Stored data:
....

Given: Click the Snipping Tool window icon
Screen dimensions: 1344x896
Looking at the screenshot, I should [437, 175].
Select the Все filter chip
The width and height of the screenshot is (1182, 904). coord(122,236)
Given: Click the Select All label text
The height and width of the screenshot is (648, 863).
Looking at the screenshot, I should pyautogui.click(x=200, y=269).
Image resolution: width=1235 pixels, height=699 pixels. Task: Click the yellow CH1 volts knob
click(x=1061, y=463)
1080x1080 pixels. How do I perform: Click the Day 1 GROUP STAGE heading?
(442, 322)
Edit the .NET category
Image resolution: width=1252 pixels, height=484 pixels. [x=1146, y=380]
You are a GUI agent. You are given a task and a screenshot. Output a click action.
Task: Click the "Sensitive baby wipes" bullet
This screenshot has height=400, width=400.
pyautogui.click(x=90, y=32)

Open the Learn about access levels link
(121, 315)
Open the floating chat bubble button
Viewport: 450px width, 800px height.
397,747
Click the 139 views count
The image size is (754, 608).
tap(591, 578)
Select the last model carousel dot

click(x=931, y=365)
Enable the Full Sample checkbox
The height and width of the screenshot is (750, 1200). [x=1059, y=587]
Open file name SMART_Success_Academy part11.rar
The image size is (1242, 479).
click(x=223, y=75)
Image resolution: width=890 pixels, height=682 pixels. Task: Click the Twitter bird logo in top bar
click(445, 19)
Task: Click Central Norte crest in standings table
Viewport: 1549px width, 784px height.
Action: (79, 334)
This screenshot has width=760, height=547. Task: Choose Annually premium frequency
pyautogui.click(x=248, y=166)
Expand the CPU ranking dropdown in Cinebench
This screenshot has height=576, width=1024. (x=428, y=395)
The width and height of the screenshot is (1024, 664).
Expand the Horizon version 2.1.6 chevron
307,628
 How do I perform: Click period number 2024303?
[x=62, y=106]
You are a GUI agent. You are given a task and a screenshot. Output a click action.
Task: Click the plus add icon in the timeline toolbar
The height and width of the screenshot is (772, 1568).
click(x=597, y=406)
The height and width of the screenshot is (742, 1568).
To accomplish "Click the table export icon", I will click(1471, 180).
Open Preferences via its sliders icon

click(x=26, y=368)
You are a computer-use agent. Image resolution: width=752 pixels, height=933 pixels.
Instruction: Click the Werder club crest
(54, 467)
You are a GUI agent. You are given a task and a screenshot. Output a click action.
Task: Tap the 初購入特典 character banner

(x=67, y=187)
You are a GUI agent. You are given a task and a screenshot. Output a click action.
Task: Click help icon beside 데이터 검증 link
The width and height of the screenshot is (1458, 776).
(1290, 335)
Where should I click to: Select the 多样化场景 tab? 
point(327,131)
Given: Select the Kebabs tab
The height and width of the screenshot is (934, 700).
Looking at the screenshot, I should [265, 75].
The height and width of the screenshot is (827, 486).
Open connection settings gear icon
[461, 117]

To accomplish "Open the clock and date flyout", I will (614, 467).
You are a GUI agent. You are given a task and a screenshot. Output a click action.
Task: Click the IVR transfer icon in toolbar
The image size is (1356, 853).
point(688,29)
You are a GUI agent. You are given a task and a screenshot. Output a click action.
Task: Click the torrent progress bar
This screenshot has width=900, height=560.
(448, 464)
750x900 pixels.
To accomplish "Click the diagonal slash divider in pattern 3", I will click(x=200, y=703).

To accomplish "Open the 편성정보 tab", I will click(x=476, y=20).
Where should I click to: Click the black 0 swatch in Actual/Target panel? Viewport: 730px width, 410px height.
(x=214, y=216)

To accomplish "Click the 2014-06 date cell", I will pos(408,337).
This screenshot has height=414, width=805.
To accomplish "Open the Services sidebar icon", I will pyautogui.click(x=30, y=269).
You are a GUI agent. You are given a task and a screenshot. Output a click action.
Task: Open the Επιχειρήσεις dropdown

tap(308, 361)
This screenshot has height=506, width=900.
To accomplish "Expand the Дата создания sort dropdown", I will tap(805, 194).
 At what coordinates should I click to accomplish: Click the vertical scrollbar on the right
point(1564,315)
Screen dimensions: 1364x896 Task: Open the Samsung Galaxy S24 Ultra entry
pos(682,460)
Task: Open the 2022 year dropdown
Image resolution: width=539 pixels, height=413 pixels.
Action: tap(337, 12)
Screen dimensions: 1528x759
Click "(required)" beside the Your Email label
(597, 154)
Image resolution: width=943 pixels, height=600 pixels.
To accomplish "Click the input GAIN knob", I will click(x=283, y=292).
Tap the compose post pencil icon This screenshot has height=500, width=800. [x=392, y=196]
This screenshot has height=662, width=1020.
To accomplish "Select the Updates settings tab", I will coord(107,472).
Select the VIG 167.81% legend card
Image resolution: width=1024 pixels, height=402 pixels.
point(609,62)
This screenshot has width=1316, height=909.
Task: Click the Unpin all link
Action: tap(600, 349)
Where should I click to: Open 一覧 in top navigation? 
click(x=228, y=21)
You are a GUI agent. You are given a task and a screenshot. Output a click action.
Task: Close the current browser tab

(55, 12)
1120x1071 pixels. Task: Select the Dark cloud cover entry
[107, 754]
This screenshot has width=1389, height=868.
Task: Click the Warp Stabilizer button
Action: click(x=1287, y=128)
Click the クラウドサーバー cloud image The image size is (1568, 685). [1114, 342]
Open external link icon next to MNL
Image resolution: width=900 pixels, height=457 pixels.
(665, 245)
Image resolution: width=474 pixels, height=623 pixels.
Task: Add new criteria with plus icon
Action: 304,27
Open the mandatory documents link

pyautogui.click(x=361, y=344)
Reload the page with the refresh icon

....

** EXERCISE INSTRUCTIONS **
Return all lines from the entries that contain the string "toolbar".

** ANSWER TO THIS EXERCISE **
Task: Click the plus add icon in the timeline toolbar
Task: Click the IVR transfer icon in toolbar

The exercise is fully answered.